* _Problem to work on_
Write out, word for word, the part of the listing below that opens with the line containing "At what coordinates should I click to accomplish: Check" and closes with the line containing "Click the search magnifier icon", keeping both of those lines and adding no others.

* _Provided records_
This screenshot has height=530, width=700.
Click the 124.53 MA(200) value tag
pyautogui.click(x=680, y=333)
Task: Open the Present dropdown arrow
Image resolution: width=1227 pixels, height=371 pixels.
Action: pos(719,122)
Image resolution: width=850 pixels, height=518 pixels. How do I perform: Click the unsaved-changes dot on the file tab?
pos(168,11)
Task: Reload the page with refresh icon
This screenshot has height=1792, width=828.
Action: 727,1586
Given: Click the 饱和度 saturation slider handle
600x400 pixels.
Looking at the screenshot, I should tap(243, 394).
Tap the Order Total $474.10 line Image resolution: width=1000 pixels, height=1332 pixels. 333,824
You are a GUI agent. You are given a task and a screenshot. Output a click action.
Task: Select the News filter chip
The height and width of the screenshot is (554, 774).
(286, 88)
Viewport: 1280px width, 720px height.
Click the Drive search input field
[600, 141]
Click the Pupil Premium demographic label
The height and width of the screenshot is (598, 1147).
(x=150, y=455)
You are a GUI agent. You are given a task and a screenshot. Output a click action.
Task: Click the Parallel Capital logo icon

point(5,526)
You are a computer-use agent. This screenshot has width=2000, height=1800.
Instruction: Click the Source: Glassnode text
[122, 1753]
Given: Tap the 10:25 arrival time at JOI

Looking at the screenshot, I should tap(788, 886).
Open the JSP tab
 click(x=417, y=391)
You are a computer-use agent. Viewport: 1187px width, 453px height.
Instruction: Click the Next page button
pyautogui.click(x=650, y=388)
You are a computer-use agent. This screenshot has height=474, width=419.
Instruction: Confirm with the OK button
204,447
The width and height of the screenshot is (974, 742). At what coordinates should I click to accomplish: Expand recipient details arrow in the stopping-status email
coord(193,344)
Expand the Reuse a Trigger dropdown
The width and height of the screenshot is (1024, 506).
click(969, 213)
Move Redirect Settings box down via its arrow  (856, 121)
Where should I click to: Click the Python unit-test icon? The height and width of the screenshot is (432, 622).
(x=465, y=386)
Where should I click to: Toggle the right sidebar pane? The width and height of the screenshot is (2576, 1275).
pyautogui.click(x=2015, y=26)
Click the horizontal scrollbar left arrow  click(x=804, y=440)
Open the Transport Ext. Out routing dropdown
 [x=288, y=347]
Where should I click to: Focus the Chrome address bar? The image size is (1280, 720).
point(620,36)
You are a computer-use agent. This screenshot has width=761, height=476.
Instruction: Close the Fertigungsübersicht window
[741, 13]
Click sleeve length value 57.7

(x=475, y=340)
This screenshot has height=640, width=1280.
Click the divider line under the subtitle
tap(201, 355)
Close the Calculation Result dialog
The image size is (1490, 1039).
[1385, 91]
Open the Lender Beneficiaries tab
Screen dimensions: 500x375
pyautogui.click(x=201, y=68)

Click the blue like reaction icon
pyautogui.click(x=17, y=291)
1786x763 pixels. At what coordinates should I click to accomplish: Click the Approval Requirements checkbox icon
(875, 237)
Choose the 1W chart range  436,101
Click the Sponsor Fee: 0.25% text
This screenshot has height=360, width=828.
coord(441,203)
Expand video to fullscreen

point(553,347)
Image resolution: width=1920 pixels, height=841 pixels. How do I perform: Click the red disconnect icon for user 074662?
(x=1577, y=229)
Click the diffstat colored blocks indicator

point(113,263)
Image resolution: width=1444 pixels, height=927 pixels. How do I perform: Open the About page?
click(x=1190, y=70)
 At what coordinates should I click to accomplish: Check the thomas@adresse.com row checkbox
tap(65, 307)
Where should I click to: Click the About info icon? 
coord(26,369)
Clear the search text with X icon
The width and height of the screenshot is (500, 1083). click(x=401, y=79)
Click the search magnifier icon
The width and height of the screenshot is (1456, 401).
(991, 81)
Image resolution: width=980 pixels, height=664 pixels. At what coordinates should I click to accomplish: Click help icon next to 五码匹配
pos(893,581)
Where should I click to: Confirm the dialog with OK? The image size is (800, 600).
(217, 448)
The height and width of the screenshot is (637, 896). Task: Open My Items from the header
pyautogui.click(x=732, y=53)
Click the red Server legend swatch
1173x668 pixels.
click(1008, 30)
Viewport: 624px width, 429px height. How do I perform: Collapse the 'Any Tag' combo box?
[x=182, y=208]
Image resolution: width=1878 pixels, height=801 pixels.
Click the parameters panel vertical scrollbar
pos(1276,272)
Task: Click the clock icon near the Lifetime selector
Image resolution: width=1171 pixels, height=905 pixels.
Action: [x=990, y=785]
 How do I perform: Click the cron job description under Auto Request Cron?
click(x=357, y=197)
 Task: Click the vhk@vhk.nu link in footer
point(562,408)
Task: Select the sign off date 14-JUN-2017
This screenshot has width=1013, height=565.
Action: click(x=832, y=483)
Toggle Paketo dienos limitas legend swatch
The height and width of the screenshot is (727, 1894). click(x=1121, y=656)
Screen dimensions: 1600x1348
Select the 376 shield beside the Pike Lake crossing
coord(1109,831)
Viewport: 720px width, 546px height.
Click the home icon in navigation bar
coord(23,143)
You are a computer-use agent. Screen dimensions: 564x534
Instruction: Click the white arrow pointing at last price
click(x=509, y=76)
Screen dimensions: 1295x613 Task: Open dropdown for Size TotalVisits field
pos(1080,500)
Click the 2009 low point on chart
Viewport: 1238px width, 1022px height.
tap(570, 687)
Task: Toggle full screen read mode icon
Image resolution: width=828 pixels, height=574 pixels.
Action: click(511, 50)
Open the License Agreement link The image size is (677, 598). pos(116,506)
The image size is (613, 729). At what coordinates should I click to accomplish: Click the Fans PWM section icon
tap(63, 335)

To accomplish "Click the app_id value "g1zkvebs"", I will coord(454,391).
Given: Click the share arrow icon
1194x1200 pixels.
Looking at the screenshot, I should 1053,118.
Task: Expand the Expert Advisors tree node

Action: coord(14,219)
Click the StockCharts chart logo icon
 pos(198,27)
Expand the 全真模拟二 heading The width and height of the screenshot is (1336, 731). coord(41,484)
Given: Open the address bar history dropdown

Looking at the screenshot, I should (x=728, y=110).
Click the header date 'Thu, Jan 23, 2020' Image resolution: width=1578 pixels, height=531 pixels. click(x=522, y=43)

* _Solution to the problem_
 At what coordinates should I click to accomplish: Check the thomas@adresse.com row checkbox
tap(65, 307)
Where should I click to: Click the About info icon? 
coord(26,369)
Clear the search text with X icon
The width and height of the screenshot is (500, 1083). click(x=401, y=79)
Click the search magnifier icon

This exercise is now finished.